Senza rimorso, la recensione
Senza rimorso di Stefano Sollima è un film totalmente immersivo che racconta benissimo la dinamica del campo di battaglia, ma che fallisce nel restituire una riflessione politica profonda e ad ampio respiro.
Non perde mai la concentrazione Stefano Sollima, nonostante intorno a lui regni il caos. Ed è con mano ferma che il navigato regista crime che piace molto negli Stati Uniti (Gomorra la serie, Soldado, ZeroZeroZero) racconta anche in Senza rimorso un campo di battaglia totalizzante, logorante per chi ci sta in mezzo e adrenalinico per chi lo guarda. Sollima questo lo fa con assoluta precisione, con la sua solita dedizione estrema nel restituire l’esperienza della lotta in prima linea, con i proiettili che ti fischiano a un centimetro dall’orecchio e le esplosioni che ti fanno vibrare le viscere. Ma, sul lungo termine, si sente la mancanza di una scrittura incisiva, lacerante, di un lavoro proprio sui personaggi e sulle motivazioni di un conflitto complesso, di un qualche nesso che colmi il vuoto tra l’idea generale che guida la storia (la politica estera americana come arma per smuovere il consenso in patria) e il suo riflesso esemplare nella vita del protagonista.
La scrittura di Sheridan e Staples unita all’estro di Sollima regala al film un susseguirsi ritmato di sequenze d’azione incisive, creative e a più dimensioni.
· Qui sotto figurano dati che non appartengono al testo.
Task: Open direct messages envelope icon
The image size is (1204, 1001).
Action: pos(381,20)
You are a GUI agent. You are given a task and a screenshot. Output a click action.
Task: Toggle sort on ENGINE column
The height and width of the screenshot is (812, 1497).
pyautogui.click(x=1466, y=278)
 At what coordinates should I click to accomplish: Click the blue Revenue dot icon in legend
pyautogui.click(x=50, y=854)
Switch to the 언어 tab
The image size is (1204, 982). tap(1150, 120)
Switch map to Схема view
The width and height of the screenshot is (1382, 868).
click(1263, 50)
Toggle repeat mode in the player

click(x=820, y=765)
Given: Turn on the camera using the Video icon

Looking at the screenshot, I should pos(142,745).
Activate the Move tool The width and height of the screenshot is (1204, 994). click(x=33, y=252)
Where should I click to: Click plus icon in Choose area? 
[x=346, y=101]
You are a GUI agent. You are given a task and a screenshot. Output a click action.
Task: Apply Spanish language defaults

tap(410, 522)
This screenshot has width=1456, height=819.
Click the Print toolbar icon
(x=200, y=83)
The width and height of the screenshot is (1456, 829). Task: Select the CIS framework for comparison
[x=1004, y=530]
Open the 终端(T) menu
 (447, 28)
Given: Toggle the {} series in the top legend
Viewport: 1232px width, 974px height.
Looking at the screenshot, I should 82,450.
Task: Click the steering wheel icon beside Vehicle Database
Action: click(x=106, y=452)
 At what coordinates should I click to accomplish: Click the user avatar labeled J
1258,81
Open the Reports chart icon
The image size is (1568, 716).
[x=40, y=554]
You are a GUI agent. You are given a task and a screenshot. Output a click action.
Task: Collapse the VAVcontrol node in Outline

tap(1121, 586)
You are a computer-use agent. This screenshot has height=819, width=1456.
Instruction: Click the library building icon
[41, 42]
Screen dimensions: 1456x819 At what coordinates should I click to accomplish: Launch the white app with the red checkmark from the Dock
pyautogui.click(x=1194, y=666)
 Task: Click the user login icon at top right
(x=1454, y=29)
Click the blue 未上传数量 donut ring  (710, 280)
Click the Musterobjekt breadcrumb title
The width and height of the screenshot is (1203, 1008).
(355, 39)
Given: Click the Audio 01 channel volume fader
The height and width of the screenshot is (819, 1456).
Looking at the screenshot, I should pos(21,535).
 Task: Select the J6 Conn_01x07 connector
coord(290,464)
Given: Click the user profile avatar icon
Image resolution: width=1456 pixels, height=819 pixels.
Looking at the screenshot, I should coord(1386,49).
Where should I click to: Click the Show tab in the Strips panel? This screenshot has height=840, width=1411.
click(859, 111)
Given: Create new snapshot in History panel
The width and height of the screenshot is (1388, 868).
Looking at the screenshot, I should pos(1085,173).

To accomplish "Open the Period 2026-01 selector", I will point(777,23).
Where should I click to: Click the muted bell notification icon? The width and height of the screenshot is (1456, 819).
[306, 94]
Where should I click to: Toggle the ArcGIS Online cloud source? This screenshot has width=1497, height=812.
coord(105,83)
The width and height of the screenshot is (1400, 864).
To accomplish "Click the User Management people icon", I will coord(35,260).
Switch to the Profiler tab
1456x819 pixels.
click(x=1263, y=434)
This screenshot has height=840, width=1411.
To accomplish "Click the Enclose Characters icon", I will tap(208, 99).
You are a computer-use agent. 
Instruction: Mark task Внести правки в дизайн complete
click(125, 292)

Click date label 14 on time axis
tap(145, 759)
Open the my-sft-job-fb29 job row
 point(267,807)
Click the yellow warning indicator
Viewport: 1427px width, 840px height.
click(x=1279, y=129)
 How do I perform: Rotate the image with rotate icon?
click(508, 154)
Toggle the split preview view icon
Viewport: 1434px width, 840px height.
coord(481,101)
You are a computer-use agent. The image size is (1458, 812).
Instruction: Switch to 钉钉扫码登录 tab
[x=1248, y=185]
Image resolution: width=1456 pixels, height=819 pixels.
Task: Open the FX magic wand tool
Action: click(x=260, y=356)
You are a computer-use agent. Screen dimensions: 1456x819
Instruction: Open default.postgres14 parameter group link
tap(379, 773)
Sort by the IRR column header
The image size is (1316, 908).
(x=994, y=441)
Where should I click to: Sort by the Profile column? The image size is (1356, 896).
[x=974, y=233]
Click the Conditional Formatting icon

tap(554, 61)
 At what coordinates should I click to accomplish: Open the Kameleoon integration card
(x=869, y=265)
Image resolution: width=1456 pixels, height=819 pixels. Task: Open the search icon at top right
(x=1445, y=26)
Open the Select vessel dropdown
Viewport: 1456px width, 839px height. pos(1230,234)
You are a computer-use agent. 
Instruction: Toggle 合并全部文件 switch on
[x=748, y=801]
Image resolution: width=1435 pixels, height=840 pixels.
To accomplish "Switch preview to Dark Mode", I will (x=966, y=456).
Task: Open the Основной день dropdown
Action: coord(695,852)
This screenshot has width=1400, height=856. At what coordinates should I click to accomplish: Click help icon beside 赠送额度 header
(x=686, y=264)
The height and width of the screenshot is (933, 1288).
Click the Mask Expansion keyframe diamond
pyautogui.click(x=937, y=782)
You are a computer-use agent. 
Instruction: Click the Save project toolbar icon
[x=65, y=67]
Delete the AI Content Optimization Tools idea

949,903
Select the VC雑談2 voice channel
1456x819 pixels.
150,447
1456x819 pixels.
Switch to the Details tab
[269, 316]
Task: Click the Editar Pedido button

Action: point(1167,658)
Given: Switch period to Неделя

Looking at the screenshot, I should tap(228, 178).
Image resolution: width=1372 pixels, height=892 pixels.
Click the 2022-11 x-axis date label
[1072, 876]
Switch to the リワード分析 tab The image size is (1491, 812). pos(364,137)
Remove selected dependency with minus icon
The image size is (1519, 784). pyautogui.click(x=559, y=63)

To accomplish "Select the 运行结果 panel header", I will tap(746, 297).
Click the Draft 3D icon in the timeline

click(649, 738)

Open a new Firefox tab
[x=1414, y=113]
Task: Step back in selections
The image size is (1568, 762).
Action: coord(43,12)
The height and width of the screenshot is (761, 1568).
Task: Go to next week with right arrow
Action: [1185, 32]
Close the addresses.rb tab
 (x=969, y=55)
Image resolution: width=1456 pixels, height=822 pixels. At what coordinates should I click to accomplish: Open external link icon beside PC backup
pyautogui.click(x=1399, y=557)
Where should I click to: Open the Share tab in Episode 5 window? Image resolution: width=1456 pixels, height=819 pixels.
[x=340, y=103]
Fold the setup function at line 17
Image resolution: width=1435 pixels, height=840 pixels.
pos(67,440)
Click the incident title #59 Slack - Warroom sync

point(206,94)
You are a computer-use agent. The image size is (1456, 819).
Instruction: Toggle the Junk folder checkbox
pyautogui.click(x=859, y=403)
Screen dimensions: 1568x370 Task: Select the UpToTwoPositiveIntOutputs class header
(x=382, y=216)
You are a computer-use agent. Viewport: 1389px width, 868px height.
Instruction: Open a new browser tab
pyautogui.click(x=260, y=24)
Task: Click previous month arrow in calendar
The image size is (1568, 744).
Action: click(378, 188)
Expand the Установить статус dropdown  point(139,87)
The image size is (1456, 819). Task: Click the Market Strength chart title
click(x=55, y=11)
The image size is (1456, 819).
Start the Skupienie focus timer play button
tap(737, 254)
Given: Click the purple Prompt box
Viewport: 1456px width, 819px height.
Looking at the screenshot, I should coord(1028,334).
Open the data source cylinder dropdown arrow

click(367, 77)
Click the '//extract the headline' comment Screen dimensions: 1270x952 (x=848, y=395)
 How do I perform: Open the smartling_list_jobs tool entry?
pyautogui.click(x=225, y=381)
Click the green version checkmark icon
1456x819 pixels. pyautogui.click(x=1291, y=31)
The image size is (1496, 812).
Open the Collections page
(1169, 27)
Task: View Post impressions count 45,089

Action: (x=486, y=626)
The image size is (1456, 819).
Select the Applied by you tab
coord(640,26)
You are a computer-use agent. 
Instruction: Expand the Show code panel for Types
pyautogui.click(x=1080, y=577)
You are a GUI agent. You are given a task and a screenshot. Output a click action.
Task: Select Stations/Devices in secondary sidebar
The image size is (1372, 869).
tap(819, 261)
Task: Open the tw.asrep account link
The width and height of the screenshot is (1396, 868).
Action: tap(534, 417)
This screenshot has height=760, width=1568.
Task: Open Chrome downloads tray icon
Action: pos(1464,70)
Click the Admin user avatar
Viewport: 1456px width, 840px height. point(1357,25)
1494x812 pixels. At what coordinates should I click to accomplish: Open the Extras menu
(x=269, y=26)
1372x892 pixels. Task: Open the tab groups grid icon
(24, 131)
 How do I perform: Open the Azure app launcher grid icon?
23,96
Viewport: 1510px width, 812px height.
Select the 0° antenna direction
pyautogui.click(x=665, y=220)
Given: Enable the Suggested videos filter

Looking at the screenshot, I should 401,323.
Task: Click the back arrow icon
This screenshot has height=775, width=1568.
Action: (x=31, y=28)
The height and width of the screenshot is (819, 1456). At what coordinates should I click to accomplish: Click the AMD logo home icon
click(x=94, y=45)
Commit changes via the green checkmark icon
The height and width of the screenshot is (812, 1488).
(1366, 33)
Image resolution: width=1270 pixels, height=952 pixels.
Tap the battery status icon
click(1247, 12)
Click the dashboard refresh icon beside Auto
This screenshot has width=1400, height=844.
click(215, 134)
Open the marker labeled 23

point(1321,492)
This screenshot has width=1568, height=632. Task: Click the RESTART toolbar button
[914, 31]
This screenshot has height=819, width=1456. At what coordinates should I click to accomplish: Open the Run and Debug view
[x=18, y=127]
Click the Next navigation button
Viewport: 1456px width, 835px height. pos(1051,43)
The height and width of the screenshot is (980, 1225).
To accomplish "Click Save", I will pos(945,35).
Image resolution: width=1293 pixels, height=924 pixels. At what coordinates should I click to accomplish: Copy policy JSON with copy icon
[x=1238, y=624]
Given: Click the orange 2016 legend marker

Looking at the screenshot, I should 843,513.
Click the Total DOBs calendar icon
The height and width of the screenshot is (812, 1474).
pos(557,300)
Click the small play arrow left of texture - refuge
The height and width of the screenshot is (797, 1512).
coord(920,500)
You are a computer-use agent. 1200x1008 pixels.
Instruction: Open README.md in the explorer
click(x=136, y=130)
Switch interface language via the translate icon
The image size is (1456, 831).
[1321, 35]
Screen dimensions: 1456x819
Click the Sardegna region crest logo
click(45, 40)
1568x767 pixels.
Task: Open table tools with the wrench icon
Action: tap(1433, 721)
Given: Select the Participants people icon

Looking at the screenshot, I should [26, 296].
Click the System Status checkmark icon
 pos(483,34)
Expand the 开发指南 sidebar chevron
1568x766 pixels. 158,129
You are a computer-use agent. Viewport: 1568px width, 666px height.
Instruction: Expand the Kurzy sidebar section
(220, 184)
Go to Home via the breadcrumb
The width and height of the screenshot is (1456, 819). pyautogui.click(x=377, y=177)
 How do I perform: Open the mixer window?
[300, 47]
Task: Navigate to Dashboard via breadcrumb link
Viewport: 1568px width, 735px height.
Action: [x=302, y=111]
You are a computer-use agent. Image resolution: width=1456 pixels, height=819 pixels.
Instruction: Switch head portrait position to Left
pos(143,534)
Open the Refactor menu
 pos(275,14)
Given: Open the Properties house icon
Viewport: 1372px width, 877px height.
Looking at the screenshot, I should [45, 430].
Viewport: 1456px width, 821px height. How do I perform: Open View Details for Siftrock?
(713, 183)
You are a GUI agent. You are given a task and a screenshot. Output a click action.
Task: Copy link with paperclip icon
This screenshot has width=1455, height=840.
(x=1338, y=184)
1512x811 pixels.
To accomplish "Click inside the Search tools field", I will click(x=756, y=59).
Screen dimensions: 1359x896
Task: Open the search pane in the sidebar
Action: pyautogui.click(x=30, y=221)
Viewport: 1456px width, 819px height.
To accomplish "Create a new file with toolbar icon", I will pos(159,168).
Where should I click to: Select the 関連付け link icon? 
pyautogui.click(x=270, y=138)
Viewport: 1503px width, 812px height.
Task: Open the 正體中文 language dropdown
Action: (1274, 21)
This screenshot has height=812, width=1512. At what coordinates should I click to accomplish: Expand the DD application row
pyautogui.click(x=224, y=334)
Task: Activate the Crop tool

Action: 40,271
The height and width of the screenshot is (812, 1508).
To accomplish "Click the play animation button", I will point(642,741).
Queste sequenze funzionano a tutti gli effetti come unità autoconclusive di un videogioco, incredibili e coinvolgenti quest secondarie all’interno di una chiara missione principale (arrivare all’uomo e ucciderlo), ma che tuttavia, non coltivando allo stesso modo l’aspetto propriamente umano delle situazioni (cosa che invece in Soldado riusciva con un’efficacia disarmante) risultano svuotate di significato. O meglio, meno efficaci di quanto avrebbero potuto esserlo. Sia chiaro, questo non va ad intaccare la godibilità delle singole sequenze: il coinvolgimento è alto, l’azione è sempre al massimo e Sollima usa benissimo gli oggetti e gli spazi, in tutte le direzioni e le dimensioni possibili. Michael B. Jordan è ripreso spesso in continuità, con pochi stacchi di montaggio per aumentare l’effetto immersivo, tra movimenti a seguire che esplorano in avanti o si spostano tra i piani degli edifici. E, come nei videogiochi, la difficoltà e la posta in gioco crescono man mano che si va avanti nella storia.
Michael B. Jordan ci mette anima e corpo (soprattutto corpo, contando che è stata usata pochissimo la controfigura), dimostrandosi all’altezza nelle situazioni più fisiche ma un po’ troppo restio al creare sfumature di emotività. Un altro piccolo tassello mancante a un quadro comunque fortissimo, di vero impatto, ma di cui, sotto le macerie, rimane sepolto il significato profondo.